> **Source excerpt**

While processing the image input with the help of a Convolutional Neural Network, we tend to reduce the dimensionality of the image. In order to have an output image of the same dimension as that of the input image, we add a layer of zeroes to the processed image. This process of adding an extra layer of zeroes is padding.

After padding, the convulsed image has the same size as that of the actual image. In valid padding, the process tends to retain the actual or “valid” pixels of images as intact as possible.

22. Pooling

Pooling is generally done in an attempt to avoid over-fitting. In the structure of CNN, we periodically augment pooling layers to reduce the number of parameters associated with the image. There are various pooling operations like max-pooling or average pooling that we use to attain the desired results. However, the most efficient pooling technique is to have a pooling layer of filter size (2,2) using the MAX pooling.

23. Recurrent Neuron

Recurrent neurons function in the same way as the Recurrent Neural Network. Here, we send the output of the neuron back to the input layer for t timestamps. You can think of this neuron as a series of different neurons at various time intervals whose output is sent back to the input for t iterations. The motive behind doing this is to achieve more generalized output from the neurons.

25. Recurrent Neural Network

As we have seen earlier, RNN is a beneficial neural network when we have to deal with sequential data in which the prediction of the subsequent output is predicted using the previous output. Unlike other networks, RNN has loops associated with them. These loops are advantageous since they help in storing the output of the previous iteration and thus accurately predict the succeeding pattern.

Like the working of the recurrent neuron, the output of one iteration of the process is again sent to the input layer for t timestamps. If we encounter any error during the process, then we tackle it using backpropagation. It is also known as backpropagation through time (BTT).

26. ReLu

ReLu is the acronym for Rectified Linear Units along it is a type of activation function. The main advantage of using ReLu over sigmoid functions is that it works well on hidden layers. The mathematical representation of the function: f(x)= max(x,0)

The function returns the value of X if X>0 or it returns 0 if X<=0. The major use of this function is that it has a constant derivative value which helps in faster training of the network.

27. Sigmoid

Sigmoid is by far one of the most commonly used activation functions for the training of neural networks. It outputs a much smoother range of values that lie between 0 and 1. This helps us in observing the changes that occur in the output with the slightest of changes in the input. The activation function is

Sigmoid(x) = 1/(1+e-x)

28. Softmax

The generalized use of the softmax activation function is in the output layer of the classification problems. It works in the same fashion as that of the sigmoid function. The only difference lies in the way this function optimizes the output to the sum up to 1.

> **Record extracts**
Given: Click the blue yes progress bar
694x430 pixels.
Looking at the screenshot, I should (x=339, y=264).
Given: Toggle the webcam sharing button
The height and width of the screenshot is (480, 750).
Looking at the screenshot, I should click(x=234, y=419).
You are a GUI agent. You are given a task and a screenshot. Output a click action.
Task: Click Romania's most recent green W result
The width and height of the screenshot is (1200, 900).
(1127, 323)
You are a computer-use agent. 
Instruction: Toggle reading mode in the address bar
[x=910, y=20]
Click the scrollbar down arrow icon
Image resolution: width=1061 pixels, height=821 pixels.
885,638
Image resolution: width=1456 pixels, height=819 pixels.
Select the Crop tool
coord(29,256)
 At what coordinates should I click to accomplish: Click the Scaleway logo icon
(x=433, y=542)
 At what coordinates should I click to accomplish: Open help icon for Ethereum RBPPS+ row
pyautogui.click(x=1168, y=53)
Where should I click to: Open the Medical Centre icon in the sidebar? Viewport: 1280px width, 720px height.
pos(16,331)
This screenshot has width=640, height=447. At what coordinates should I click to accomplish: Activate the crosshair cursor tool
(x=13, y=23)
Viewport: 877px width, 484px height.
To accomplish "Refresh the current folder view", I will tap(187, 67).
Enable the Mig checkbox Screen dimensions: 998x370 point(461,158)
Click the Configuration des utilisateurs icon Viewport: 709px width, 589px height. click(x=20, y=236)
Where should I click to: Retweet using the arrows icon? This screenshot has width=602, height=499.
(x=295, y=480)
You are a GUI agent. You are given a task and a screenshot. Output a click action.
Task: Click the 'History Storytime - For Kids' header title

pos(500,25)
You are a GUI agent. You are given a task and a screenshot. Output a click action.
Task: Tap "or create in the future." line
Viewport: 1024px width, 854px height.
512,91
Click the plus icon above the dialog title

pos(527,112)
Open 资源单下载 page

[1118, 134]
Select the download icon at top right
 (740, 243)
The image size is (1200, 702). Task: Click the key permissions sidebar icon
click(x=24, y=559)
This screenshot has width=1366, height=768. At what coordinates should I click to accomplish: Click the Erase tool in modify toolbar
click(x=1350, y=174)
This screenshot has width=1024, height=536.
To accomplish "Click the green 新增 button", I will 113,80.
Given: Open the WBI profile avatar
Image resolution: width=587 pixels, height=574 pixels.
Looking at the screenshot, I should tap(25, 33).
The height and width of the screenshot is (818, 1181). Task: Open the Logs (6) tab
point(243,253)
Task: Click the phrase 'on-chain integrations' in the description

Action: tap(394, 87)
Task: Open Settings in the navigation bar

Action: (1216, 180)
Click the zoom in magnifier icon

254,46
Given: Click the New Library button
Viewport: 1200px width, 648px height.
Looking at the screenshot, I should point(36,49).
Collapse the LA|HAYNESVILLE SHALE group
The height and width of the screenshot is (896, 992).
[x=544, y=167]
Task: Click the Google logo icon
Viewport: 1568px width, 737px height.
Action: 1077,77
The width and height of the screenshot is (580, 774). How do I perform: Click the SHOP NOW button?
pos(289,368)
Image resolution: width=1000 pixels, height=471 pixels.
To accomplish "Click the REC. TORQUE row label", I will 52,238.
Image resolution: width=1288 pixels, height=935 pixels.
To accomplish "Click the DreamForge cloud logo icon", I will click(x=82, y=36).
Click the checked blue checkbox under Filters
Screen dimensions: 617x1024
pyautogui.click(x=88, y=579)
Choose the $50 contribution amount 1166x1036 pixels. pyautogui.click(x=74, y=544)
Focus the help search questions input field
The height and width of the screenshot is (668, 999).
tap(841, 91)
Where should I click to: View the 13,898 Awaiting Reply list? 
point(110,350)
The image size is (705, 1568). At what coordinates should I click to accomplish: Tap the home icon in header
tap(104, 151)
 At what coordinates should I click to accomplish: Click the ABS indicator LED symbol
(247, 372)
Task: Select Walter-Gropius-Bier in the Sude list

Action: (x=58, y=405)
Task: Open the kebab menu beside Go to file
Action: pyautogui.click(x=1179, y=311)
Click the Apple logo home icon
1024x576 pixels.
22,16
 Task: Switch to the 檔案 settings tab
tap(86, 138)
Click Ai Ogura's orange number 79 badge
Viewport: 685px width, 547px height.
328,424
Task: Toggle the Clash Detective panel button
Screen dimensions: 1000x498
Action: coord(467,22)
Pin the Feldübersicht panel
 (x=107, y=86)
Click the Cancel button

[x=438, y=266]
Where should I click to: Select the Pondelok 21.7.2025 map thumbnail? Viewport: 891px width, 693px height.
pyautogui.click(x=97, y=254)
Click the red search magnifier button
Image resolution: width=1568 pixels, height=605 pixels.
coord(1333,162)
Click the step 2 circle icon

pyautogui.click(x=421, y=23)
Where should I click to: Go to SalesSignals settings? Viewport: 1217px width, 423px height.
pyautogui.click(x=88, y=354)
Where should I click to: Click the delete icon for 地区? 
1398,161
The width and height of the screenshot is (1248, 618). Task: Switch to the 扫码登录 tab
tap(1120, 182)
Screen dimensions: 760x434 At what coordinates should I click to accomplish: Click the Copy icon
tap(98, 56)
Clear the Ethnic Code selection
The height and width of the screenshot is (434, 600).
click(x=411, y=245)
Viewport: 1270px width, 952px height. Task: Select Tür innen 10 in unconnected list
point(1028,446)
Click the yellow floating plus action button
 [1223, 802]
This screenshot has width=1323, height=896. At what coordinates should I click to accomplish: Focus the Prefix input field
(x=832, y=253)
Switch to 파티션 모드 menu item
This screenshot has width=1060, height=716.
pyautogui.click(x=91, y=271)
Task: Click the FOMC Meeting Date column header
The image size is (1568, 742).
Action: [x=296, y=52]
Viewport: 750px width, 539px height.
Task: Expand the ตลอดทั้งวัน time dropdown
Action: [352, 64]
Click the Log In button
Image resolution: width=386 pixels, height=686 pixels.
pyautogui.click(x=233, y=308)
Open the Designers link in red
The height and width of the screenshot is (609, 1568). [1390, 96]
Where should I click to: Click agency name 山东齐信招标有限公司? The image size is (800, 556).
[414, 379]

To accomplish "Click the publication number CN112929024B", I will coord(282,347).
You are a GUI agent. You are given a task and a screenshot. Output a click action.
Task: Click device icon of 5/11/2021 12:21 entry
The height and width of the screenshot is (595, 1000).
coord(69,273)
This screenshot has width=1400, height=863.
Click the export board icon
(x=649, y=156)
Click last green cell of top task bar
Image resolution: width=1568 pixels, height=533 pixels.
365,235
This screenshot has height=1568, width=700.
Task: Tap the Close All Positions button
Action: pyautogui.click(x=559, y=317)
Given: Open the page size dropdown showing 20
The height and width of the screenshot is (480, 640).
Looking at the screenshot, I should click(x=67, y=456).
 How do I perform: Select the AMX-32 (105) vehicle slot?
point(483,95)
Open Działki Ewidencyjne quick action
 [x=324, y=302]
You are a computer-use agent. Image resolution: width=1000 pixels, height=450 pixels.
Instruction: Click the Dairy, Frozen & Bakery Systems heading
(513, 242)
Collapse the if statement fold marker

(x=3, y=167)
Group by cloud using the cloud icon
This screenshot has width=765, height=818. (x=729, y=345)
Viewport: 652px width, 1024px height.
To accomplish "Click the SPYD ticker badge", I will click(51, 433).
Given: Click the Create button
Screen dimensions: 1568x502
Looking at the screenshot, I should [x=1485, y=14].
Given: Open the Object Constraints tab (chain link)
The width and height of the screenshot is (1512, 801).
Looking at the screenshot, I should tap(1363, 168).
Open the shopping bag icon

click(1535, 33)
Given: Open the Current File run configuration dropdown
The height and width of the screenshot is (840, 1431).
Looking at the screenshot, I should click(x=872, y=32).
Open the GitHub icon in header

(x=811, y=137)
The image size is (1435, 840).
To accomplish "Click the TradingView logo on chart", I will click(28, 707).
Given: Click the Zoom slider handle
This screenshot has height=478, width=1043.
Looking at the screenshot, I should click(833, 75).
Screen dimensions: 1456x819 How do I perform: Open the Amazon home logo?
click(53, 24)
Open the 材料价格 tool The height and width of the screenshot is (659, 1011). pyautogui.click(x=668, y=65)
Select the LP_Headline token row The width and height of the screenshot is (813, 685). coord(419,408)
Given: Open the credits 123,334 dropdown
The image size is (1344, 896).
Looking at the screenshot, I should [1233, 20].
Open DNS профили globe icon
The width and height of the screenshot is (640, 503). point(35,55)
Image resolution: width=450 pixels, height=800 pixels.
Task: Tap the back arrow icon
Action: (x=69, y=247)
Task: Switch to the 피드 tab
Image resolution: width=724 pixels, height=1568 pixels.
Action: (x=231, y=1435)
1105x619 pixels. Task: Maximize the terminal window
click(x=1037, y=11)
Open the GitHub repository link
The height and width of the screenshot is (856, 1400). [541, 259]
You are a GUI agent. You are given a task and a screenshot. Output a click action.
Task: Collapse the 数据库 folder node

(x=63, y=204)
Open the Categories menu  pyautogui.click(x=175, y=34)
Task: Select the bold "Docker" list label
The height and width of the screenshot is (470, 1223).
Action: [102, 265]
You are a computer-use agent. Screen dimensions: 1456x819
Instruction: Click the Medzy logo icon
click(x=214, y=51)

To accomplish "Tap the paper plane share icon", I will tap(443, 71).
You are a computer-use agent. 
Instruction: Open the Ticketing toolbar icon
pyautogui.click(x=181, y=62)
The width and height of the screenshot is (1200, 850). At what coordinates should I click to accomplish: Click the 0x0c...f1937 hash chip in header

> **Given task A**
Return, without changes, the part of the entries that opens with the line containing "Open DNS профили globe icon" and closes with the line containing "(x=63, y=204)", with both of those lines included.
> **Given task B**
Take the deep learning glossary further, starting right after its last sentence about softmax.
The deep learning glossary and the entries are unrelated and should be treated as separate material.

> **Response A**
Open DNS профили globe icon
The width and height of the screenshot is (640, 503). point(35,55)
Image resolution: width=450 pixels, height=800 pixels.
Task: Tap the back arrow icon
Action: (x=69, y=247)
Task: Switch to the 피드 tab
Image resolution: width=724 pixels, height=1568 pixels.
Action: (x=231, y=1435)
1105x619 pixels. Task: Maximize the terminal window
click(x=1037, y=11)
Open the GitHub repository link
The height and width of the screenshot is (856, 1400). [541, 259]
You are a GUI agent. You are given a task and a screenshot. Output a click action.
Task: Collapse the 数据库 folder node

(x=63, y=204)

> **Response B**
Though the sigmoid function is capable of handling classification problems, it fails to deliver accurate results in the case of multiclass classification. Softmax function effectively handles this by assigning each class with the values to easily interpret the probabilities.

29. Training

The term training is often associated with the “learning” of the neural network. In simple terms, training is the process of taking in the input, processing it, and acquiring the output. We then compare the acquired output with our expected output and send the data again to the input layer with a slight change in the weights of the nodes. Training of models helps us in gaining better outputs.

30. Vanishing Gradient Problem

Unlike the Exploding gradient problem, the Vanishing Gradient problem arises when the activation function is too small. During backpropagation, the multiplication of these low activation functions may lead the neurons to become insignificant. This causes some of the neurons to “vanish” from the network. Because of this, the neural network may forget its long-range dependency. This problem generally arises with Recurrent Neural Networks.

31. Weights

As we have seen many times now, each node of the neural network associates itself with a weight. When we pass the input to the neural network, we multiply the input with this associated weight. Thus, we then have a weight associated with the neurons as well. We determine the importance of any node on the basis of the weight associated with them.

In the beginning, all the nodes have similar weights which then update themselves during the training process. The higher the importance of the neuron, the higher its weight will be. If a node has zero weight associated with it, then we can consider it to be insignificant.

Conclusion

With this, we have reached the end of the glossary. Being unaware of these might lead you to trouble while learning about deep learning. This article from PythonGeeks will act as your go-to guide whenever you feel that you are unable to understand the concepts of Deep Learning. Though the vocabulary of any technology is vast, we have curated the most important terms for you.